Monday 27 October 2014

Five Tips for Cooking with Wine

If you’re as much a lover of the kitchen as you are fine wine, you’re in luck. This week the Ideal Wine Company reveals five tips for cooking with wine.

The Versatility of Wine
Through crafting a reputation as a provider of excellent fine wines at prices true wine enthusiasts can actually afford, we have learned of the versatility of our product. You can drink it, invest in it, collect it, turn it into a cocktail etc.

You can also cook with it. Cooking with wine is actually a pretty popular pastime. You can use it to craft mouth-watering dishes such as Coq Au Vin.

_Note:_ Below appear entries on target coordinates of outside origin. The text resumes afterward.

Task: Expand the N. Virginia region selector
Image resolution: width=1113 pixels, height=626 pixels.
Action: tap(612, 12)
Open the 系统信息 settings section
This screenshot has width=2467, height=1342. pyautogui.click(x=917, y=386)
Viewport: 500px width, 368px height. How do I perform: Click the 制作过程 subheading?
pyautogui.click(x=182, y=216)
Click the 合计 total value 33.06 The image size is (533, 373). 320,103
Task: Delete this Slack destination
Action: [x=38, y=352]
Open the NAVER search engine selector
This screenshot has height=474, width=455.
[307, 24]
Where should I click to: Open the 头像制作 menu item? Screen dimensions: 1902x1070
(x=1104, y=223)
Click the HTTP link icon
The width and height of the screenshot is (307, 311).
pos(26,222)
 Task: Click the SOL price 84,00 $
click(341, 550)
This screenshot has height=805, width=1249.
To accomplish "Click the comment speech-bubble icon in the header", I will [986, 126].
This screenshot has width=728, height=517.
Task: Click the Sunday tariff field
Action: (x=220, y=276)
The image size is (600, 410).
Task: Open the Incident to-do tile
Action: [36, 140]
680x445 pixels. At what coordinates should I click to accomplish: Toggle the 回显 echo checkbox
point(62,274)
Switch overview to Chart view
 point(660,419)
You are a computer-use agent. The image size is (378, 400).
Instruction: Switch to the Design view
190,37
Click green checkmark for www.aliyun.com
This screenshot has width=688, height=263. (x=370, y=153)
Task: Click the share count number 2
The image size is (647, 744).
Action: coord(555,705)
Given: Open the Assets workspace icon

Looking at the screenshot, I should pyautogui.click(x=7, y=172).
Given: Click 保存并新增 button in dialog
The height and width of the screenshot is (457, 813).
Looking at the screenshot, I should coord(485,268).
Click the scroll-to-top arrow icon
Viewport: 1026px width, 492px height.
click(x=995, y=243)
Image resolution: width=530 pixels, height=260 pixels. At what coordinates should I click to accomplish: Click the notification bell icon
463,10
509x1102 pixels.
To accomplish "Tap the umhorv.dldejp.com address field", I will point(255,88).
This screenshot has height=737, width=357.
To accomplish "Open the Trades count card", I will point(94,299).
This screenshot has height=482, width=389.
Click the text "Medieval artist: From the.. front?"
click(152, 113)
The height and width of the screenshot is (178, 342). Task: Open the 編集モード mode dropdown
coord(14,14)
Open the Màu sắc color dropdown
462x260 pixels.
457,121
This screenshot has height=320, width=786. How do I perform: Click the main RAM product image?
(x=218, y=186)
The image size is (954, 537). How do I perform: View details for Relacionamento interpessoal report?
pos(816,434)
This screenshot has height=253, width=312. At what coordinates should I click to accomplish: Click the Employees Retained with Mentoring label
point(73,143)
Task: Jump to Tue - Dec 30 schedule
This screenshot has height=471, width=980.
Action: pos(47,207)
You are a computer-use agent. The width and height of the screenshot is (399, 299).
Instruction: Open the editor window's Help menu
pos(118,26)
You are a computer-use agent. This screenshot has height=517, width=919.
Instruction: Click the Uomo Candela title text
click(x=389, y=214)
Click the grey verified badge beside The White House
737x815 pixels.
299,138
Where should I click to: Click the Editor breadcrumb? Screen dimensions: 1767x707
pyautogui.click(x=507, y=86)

Even better, when you pair a wine with a dish you’ve used wine with, you end up with an experience which will blow your tastes buds away.

Use These Five Tips to Master the Art of Cooking With Wine
Despite the fact that the way you do it often depends on the dish, there are common tips you can use whenever you cook with wine to get it right. Here are five we would suggest:

  1. Don’t Cook With Something You Wouldn’t Drink: Since the heating process burns the alcohol off, it’s the flavours of the wine that you are bringing to the dish. That is why you should only ever cook with wines you would drink. If you don’t, you’ll bring flavours you don’t find appealing to the dish.
  2. Match the Wine to the Flavour: Certain wines go with certain foods, and choosing contrasting flavours will only ruin the dish. If you’re cooking fish, for example, for heaven’s sake don’t use a rose.
  3. Pour in Slowly: Cooking with wine really is a balancing act.  Get the balance wrong, and you’ll throw the composition of the dish off. That is why whatever you’re making or using, you need to pour the wine in slowly.
  4. Taste and Stir: To ensure you are getting the balance right, stir it in gently with a wooden spoon as you pour, then taste to keep track of the balance. There’s no substitute when it comes to cooking with wine, for experience! Tasting is also useful for determining the quality of the wine before you cook it.
  5. Watch the Temperature: When wine hits a temperature of 70 degrees, it starts cooking. However if it hits 80 degrees, you can cook it too much, robbing it of some of the flavour you want to infuse into your dish. That is why you should keep a careful eye on temperature whenever you cook with wine.

Now it’s Time to Get Specific
From there, it’s time to get specific. Depending on the type of dish you are cooking, there are different ways to go about things. However these five tips should get you well on your way to crafting a mouth-watering dish by cooking with wine!